The Routledge Handbook of International Law and Anthropocentrism

2023-06-15
The Routledge Handbook of International Law and Anthropocentrism
Title The Routledge Handbook of International Law and Anthropocentrism PDF eBook
Author Vincent Chapaux
Publisher Taylor & Francis
Pages 354
Release 2023-06-15
Genre Law
ISBN 1000892220

This handbook explores, contextualises and critiques the relationship between anthropocentrism – the idea that human beings are socially and politically at the centre of the cosmos – and international law. While the critical study of anthropocentrism has been under way for several years, it has either focused on specific subfields of international law or emanated from two distinctive strands inspired by the animal rights movement and deep ecology. This handbook offers a broader study of anthropocentrism in international law as a global legal system and academic field. It assesses the extent to which current international law is anthropocentric, contextualises that claim in relation to broader critical theories of anthropocentrism, and explores alternative ways for international law to organise relations between humans and other living and non-living entities.
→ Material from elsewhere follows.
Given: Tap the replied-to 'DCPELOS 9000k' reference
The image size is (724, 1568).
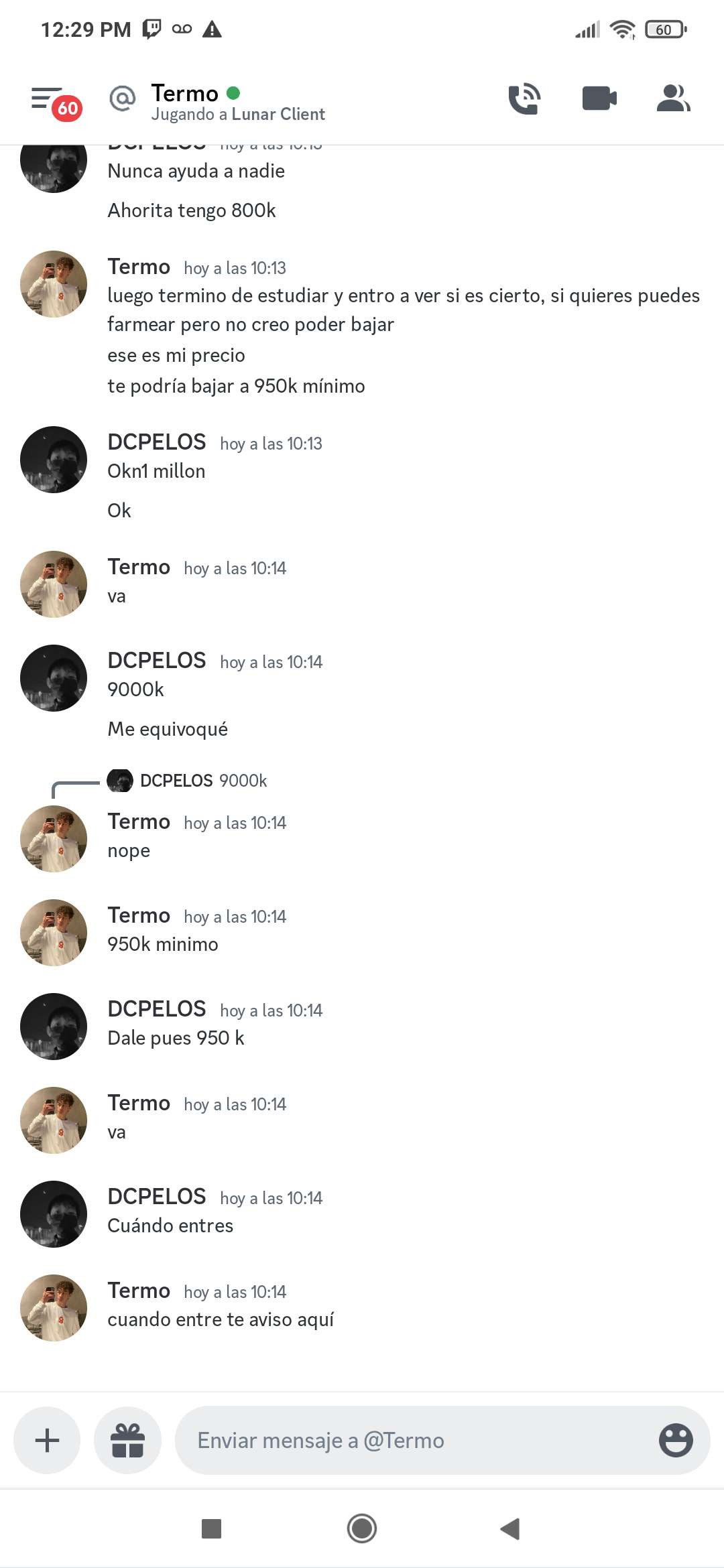Looking at the screenshot, I should [x=188, y=781].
This book will interest international lawyers, environmental lawyers, legal theorists, social theorists, and those concerned with the philosophy and ethics of ecology and the non-human realms.


Ecological Literature and the Critique of Anthropocentrism

2017-10-14
Ecological Literature and the Critique of Anthropocentrism
Title Ecological Literature and the Critique of Anthropocentrism PDF eBook
Author Bryan L. Moore
Publisher Springer
Pages 278
Release 2017-10-14
Genre Literary Criticism
ISBN 3319607383

This book is an analysis of literary texts that question, critique, or subvert anthropocentrism, the notion that the universe and everything in it exists for humans. Bryan Moore examines ancient Greek and Roman texts; medieval to twentieth-century European texts; eighteenth-century French philosophy; early to contemporary American texts and poetry; and science fiction to demonstrate a historical basis for the questioning of anthropocentrism and contemplation of responsible environmental stewardship in the twenty-first century and beyond. Ecological Literature and the Critique of Anthropocentrism is essential reading for ecocritics and ecofeminists. It will also be useful for researchers interested in the relationship between science and literature, environmental philosophy, and literature in general.